I hope my kid wants to, likes me when I'm older, when he's older. And I think now that we have
all this language about estrangement, we're talking about it more, that parents in my generation
are starting to really feel like there is a scorecard, like they're going to get graded.
at the end of this, and it's a very different anxiety than what I see among, like,
Oomer parents, whatever, that are just like, I'm going to do the things, pay the bills,
keep the roof over the head, and, like, I should get a star at the end.
That's right.
No, I think you're really right that we've really raised the anxiety for parents.
I think mothers in particular, there's this kind of perfection of the culture has evolved,
where if you don't do everything right, it's what I call being a soulmate parent.
You know, it's not enough to just raise your kid and get them out of the house and maybe into college.
Now you have to be their tutor and their advocate and their therapist, you know, and their whatever, their best friend, their coach.
And it's just way too much. It's sort of similar to what I see in romantic relationships that people, you know, have these really high expectations about what they're supposed to get, how much value and meaning and pleasure they're supposed to get from the romantic partners.
was a similar process in parenting, and part of that is a function of the way that
parents just don't have the kind of friends that they used to have.
Like, if you look at surveys, the sociologist Robert Putnam talked about in his book,
Bowling Alone, that parents used to have many more friends, social activities.

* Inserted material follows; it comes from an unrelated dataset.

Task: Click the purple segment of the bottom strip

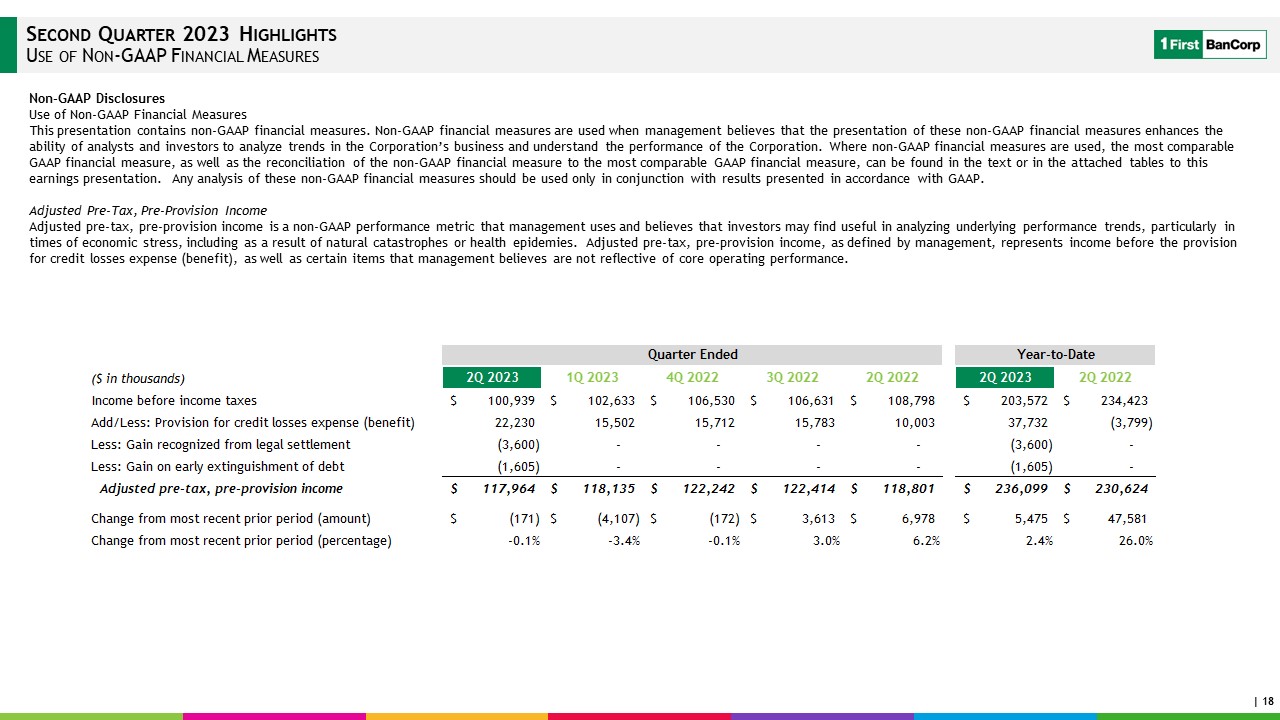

Like when I was growing up, you know, my mother was playing mahjong with her friends
on the weekends.
My dad was at the Y.
They weren't worried about neglecting me.

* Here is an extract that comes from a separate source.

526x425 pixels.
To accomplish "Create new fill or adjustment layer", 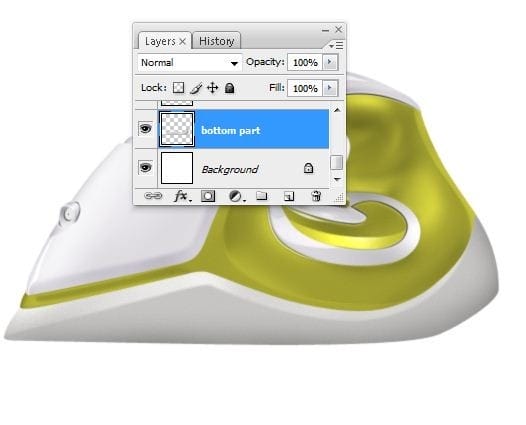I will coord(237,196).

They have their leagues that they were, they were always out with their friends.
They had, you know, date nights before they even called it date night.
You know, whereas every generation's probably starting in the past, you know, three decades
ago, or just they've given up practically friendships.

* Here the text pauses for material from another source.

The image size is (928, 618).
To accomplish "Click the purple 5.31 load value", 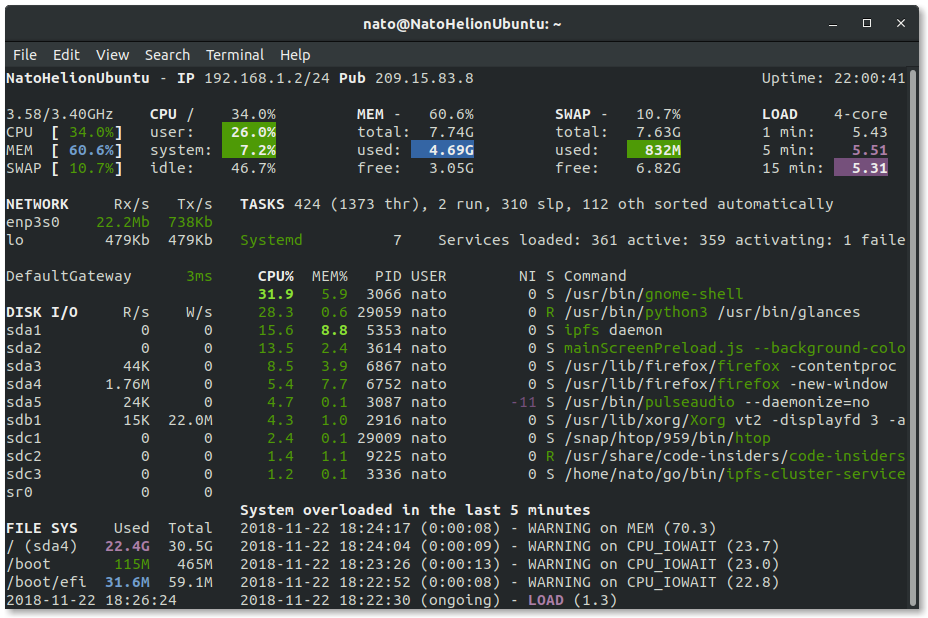I will click(x=860, y=168).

Everything's been sucked up into the nuclear family and redistributed to the children.
And even on the one hand, I think that these higher expectations,
as much more psychological orientation, is created in some ways a good environment
between parent and adult child.
You know, the reality is that more people do have close relationships with their adult
children than in prior generation.
So that's the upside.
The downside is that it's also made things much more fragile because the expectations are so high.
So it's a very different world.
It is for sure.
I want to look at rule number six that you've wrote about because I think it's an important one.
You were the parent when you were raising your child and you're the parent until they die.
You brought your child into this world.
That means if your child is unable to take the high road, you still have to if reconciliation is your goal.
That is absolutely right.
Yeah. I know the parents listening.
Are you sure, though?
Oh, no, parents get mad at me.
You were saying that they get mad at you.
They get mad at me too.
They're like, you know, why do I have to take all the responsibility?
They can make amends to me.
You know, I'm not going to make amends to them.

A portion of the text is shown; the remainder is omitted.